With Rosh Hashanah a few days away, Knud and Karen increased their rescue efforts by hiding large groups of Jewish citizens in various locations such as churches, farmhouses and even their own house. According to the Jewish Post, universities across the country closed, enabling their young students to seek refuge and aid in the rescue effort, ministers asked congregants to aid their Jewish neighbors, and Danish diplomats consulted with their Swedish counterparts to ensure a safe passage for fearful refugees. On Oct. 2nd, Sweden agreed to grant asylum to Denmark’s Jewish population. Karen’s father, Dr Holger Rasmussen, used his villa in Espergaerde, a coastal village north of Copenhagen, as a drop off point for Jewish citizens escaping from Denmark’s capital city.

With everything set in motion, Knud used his Olympic rowing skills to ferry Jewish refugees across the Oresund, a large body of water dividing Denmark and Sweden, where they were eventually taken to safety. Using his Olympic racing boat, Knud made midnight trips back and forth before he enlisted the help of larger boats to carry a larger amount of Danish Jews to Sweden. According to Yad Vashem, approximately 7,200 Jews and 700 of their relatives were safely transported to Sweden within the course of three weeks in October of 1943. In 2005, both Knud and Karen Christiansen were recognized by Yad Vashem as one of the Righteous Among the Nations for their bravery and courage. A year later, Knud Christiansen was immortalized in a 2006 painting by artist Max Ferguson entitled, “Time”.

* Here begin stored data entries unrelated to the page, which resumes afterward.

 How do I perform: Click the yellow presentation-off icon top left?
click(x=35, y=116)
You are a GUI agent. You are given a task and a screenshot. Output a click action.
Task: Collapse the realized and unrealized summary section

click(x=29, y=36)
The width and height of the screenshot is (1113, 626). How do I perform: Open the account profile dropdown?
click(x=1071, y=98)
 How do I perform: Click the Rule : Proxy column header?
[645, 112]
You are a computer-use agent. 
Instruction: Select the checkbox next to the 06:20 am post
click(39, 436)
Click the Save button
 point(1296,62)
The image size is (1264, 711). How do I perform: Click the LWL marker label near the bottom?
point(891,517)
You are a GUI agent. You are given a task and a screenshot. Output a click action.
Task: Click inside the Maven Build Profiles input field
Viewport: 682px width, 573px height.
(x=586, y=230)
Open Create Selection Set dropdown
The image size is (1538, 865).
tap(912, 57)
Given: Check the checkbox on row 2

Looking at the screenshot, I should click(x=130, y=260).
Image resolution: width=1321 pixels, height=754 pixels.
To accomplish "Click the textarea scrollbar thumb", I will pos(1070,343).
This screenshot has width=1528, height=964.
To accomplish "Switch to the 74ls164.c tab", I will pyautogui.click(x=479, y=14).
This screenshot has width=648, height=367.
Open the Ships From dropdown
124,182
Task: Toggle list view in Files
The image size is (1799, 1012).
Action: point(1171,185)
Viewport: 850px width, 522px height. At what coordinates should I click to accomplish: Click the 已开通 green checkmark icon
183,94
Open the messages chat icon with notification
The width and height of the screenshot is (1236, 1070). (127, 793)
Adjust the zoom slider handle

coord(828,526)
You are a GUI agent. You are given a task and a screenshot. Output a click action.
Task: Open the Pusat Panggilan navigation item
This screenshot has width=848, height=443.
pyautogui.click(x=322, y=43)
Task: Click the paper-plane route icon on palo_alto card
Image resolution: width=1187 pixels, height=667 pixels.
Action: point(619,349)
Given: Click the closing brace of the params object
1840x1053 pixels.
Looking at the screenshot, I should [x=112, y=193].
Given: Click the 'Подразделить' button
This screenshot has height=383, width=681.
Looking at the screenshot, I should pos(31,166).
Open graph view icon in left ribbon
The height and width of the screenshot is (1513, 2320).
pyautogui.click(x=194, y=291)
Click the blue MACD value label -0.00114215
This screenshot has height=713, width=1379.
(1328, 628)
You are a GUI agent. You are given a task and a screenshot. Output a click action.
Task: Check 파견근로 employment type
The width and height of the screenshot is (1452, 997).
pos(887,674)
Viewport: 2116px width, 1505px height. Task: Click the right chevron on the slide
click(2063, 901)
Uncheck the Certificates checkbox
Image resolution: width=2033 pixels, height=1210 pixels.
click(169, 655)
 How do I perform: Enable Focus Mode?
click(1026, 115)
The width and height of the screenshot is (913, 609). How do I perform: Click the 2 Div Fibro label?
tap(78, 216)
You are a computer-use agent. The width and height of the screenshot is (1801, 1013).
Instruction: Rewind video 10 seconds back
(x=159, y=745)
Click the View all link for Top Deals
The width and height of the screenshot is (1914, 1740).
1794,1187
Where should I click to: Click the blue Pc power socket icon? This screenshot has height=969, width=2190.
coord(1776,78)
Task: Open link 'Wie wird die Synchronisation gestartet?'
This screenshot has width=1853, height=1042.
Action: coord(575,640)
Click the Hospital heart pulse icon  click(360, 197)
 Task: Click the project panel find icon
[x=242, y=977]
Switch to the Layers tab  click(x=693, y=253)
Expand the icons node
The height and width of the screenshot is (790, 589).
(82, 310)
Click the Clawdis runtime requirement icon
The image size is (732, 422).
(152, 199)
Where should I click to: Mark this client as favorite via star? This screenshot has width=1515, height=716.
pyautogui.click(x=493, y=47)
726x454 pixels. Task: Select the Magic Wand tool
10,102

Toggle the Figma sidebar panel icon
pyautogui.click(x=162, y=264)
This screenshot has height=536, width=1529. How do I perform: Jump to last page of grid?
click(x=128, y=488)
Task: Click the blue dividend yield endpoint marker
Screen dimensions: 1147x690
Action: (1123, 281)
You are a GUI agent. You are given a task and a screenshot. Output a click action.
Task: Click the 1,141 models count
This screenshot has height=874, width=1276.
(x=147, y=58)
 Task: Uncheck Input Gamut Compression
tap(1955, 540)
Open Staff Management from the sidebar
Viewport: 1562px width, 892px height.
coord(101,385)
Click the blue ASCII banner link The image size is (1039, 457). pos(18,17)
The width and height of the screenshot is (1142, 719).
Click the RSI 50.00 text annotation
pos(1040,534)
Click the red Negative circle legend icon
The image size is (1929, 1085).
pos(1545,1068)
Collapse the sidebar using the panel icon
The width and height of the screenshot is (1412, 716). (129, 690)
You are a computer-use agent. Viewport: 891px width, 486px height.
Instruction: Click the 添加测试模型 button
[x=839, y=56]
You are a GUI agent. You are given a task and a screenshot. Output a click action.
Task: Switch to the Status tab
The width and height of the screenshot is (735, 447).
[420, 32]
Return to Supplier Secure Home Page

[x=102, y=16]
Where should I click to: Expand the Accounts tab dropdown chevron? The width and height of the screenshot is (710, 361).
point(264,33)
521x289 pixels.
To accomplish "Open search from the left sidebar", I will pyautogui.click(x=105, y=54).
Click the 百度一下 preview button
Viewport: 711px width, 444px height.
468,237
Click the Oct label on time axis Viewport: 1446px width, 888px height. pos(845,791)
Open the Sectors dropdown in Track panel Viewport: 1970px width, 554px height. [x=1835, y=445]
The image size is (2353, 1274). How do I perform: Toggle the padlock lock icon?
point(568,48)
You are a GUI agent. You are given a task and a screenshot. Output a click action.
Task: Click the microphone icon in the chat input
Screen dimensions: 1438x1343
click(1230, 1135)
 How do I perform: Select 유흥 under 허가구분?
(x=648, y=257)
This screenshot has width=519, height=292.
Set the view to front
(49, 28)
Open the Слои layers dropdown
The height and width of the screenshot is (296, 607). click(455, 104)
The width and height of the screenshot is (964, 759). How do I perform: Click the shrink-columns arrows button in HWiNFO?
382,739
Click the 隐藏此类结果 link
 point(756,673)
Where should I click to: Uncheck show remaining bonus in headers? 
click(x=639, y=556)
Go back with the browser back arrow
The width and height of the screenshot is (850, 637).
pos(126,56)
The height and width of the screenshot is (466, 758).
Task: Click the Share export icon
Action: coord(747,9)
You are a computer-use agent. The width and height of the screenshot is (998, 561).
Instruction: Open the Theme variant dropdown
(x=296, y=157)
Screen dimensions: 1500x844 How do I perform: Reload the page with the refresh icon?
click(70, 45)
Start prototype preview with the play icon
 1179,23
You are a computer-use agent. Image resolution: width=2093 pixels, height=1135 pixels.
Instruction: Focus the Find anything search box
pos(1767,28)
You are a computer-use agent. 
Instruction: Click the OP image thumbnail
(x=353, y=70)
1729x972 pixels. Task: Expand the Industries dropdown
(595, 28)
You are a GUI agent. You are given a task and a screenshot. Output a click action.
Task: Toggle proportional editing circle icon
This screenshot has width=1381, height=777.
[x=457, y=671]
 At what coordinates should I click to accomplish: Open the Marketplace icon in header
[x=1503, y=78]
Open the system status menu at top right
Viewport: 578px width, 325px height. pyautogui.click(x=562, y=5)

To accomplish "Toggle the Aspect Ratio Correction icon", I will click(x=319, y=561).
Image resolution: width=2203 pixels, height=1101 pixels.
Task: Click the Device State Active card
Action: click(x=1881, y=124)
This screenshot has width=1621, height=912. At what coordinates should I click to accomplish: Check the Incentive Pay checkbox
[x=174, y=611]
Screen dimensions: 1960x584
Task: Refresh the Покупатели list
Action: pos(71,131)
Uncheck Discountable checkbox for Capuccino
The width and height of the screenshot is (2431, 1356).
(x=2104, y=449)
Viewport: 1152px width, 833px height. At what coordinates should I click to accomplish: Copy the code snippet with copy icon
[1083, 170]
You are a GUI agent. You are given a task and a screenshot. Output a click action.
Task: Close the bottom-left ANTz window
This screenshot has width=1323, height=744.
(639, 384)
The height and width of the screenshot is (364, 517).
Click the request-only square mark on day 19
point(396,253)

Knud_Christiansen-Sutton_Clocks-NYC-Untapped_CitiesAt Sutton Clocks, customers will find an array of clocks and barometers, both vintage and new, lining its walls. Photo Credit: Jordan Simon for Untapped Cities

Karen died in 1992 and Knud eventually moved to New York City, where he spent his final years repairing clocks and barometers in a tiny loft on 61st Street until his death on February 2, 2012 at the age of 97.

Sutton_Clocks-NYC-Jordan_Simon-Untapped_CitiesSebastian Laws, the son of Knud Christiansen, currently owns Sutton Clocks. Photo Credit: Jordan Simon for Untapped Cities

Because he spent his final years in anonymity, passerby and customers of Sutton Clocks would have never guessed that portions of Knud Christiansen’s life were similar to Schindler’s List. As one of the last tangible remnants of Christiansen’s legacy, Sutton Clocks is currently owned and managed by his son, Sebastian Laws.